Nightcrawling(35)
“I don’t know,” I tell her, and I really don’t. Telling her would have been like saying this is my life now, like committing to the streets. Letting the streets have you is like planning your own funeral. I wanted the streetlight brights, the money in the morning, not the back alleys. Not the sirens. But, here we are. Streets always find you in the daylight, when you least expect them to. Night crawling up to me when the sun’s out.
“I just don’t get it, Ki. You know what happened with Clara, so why you being so stupid?” She shakes her head, looks out at the two boys still trying to do some trick on the railing across the slope from us. “Why you doin’ this?”
“Don’t got no other choice,” I say.
“Nah.” Alé’s head shake increases until it’s a full swing and she gets up, grabbing her skateboard, her whole body shaking. She stands in front of me now and says, “Nah,” one more time with her body tremors before setting her board down on the cement, climbing on, pushing forward again and again until she’s halfway down the block and I’m standing above a skate park slope with nowhere left to go.
I started walking home from the skate park after a group of teenage boys showed up with their boards and hollered at me. It’s different walking in the city midday alone. Makes me feel like I have to sprout eyes in every direction and learn how to walk with more leg, less hip. I end up on a bus after a couple blocks and now I’m being dropped off right by the Regal-Hi, which is an off-putting color at this time of day, so close to white I’m not sure if I’ve been tricking myself into thinking it was blue this whole time.
Almost immediately after I get inside the apartment, my phone starts ringing. I pull it out of my pocket as quick as I can, thinking maybe it’s Alé. Instead, the phone flashes shauna and I pick up, even though every cell of my body says not to.
“Kiara.” Her voice sounds tired, and I can’t tell if it’s that new-mother kind of fatigue or if there’s something else mixed in with it.
“Yeah?”
“I don’t know what shit they on, but last week they showed up with new equipment and now Cole talking about some type of deal and how they real close to making it and I don’t know, girl, I don’t want no life like that.”
“What you talking about?”
“I don’t know what’s going on, but they getting themselves into some shit and I don’t think this the kind they can get out of. You gotta help me out.” Shauna’s voice escalates in pitch.
I sigh. I know what getting caught up in the streets can do to you, but I don’t know how to get out of it, how to help no one, especially Marcus. “Look, I don’t know what I can do about none of that.” I tell her I gotta go, that somebody’s at the door even though they’re not, and I hang up when she’s mid-sentence, the whole apartment going silent.
We’re always trying to own men we don’t got no control of. I’m tired of it. Tired of having to be out here thinking about all these people, all these things to keep me alive, keep them alive. I don’t got no air left for none of it. Maybe Camila’s right, maybe it’s time to let go, to let one of them take over, take care of me. But I can’t stop thinking about Shauna’s call, if Marcus is alright, if maybe he’s got enough money to help us out. Part of me is still angry at him for not coming to see Mama with me, but with Alé not speaking to me, I need him.
It’s two p.m. now and even though it’s only early spring, the heat has found its way to us, an unexpected warm day among the cold. It’s still afternoon when the door to the apartment swings open and Marcus steps through, turning to look at me with the most glorious smile on his face, my fingerprint scrunched beneath the grin. Marcus comes right up to me and picks me up from the waist, does a spin. Coming down, I’m dizzy, don’t remember the last time he spun me like that, like I’m his little sister and we might still be young.
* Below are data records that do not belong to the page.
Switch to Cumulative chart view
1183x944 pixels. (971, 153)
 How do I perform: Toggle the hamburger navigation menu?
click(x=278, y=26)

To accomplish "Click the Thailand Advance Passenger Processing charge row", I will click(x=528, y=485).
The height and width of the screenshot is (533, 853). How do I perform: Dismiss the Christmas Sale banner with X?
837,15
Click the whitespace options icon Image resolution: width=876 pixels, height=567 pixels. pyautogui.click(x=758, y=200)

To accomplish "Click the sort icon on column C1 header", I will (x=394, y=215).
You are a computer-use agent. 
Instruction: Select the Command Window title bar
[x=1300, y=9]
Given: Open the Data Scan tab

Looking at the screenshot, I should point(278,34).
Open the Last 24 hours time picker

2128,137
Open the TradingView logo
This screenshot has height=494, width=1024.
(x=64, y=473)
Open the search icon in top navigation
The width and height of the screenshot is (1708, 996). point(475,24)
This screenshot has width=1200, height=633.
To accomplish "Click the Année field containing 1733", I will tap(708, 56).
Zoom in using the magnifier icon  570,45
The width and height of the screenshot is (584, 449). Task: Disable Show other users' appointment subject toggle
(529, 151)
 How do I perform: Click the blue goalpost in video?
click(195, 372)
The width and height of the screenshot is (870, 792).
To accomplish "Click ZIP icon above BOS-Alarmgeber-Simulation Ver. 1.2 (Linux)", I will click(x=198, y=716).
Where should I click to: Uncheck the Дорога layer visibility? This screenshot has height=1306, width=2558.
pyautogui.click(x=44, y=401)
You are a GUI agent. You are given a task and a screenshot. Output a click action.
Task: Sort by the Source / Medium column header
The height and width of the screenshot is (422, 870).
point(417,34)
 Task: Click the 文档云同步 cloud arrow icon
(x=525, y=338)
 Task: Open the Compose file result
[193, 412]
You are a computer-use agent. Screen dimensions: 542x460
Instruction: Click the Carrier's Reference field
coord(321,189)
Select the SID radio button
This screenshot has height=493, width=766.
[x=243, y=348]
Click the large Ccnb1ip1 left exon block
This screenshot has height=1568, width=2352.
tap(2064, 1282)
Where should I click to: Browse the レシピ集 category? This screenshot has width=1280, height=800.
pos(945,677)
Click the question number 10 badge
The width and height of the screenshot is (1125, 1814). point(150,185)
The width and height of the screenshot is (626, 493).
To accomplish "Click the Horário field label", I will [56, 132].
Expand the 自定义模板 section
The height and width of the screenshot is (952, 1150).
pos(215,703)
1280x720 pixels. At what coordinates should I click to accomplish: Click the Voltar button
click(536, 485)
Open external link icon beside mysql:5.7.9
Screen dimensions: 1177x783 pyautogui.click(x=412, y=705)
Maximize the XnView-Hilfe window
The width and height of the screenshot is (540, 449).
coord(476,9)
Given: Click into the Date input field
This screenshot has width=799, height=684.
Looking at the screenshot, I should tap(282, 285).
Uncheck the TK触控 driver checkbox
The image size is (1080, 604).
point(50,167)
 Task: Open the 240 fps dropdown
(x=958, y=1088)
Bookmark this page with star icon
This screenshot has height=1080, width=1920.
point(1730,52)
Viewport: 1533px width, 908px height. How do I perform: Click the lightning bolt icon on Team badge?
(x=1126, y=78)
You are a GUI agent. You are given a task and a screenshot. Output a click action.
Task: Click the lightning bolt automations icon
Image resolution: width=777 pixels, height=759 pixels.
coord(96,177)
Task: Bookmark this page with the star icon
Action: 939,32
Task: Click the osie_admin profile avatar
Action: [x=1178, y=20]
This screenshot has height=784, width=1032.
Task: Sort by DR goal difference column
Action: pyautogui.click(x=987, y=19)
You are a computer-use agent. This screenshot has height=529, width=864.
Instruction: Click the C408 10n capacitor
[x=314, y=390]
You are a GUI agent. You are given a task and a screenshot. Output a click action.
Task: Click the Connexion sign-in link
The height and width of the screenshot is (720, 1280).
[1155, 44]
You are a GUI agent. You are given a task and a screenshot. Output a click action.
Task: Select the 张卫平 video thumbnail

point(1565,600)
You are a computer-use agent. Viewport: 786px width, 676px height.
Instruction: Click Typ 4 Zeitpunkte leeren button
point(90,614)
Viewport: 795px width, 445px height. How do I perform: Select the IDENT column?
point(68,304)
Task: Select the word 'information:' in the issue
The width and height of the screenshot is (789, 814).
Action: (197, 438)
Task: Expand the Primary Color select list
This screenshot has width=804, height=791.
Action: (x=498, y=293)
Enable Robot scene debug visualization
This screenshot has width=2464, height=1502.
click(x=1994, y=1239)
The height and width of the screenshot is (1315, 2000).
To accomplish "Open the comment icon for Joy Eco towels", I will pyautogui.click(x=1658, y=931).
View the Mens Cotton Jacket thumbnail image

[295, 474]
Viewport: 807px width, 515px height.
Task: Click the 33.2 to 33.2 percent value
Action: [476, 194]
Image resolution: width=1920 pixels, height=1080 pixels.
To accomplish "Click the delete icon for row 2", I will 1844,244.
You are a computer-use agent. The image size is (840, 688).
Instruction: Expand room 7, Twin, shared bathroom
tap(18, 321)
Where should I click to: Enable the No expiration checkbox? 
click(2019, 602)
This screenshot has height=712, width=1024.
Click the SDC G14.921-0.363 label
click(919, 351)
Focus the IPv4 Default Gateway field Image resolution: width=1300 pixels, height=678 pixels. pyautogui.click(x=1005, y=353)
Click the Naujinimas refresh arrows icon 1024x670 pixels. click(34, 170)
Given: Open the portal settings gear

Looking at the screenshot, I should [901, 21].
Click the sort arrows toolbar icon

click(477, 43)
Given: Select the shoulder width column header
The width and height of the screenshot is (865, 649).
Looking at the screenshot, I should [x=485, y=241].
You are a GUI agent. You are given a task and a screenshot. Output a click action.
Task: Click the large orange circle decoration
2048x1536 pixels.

“What you do that for?” I laugh, swatting at his chest. He seems taller today.
Those eyes stare at me and they got the smile in them too, lit up.
“I been missing my lil sis, what you talkin’ bout?” He looks like he might just pick me up again. “I got something to show you.”
In seconds, Marcus has taken my hand, grabbed a backpack and his skateboard from the closet, and is leading us back out the door. Marcus pulls my wrist a little harder and it almost feels like I’m imagining it. He seems to have forgotten all the shit that’s built up between us in the past couple months. And I guess since he ain’t really been home much, maybe he hasn’t seen me scramble to fill the envelope with next month’s rent or felt the way the chlorine and feces have become part of the air, the natural scent of the apartment. I wonder if he knows where I’ve been, what I’ve done.
I grab my scraper bike, the one Marcus and I made out of duct tape and junkyard scraps, from its spot on the rack by the pool. We ride them proud all over East Oakland, our wheels neon and brighter than the sky. I mount my bike and follow him out onto the road. Marcus winds us through streets I don’t remember being on before, which is funny because I swear I’ve walked every inch of this city. Maybe I never looked up. Maybe I’ve been too busy searching.
I call out to him, “Where the hell you taking me, Marcus?”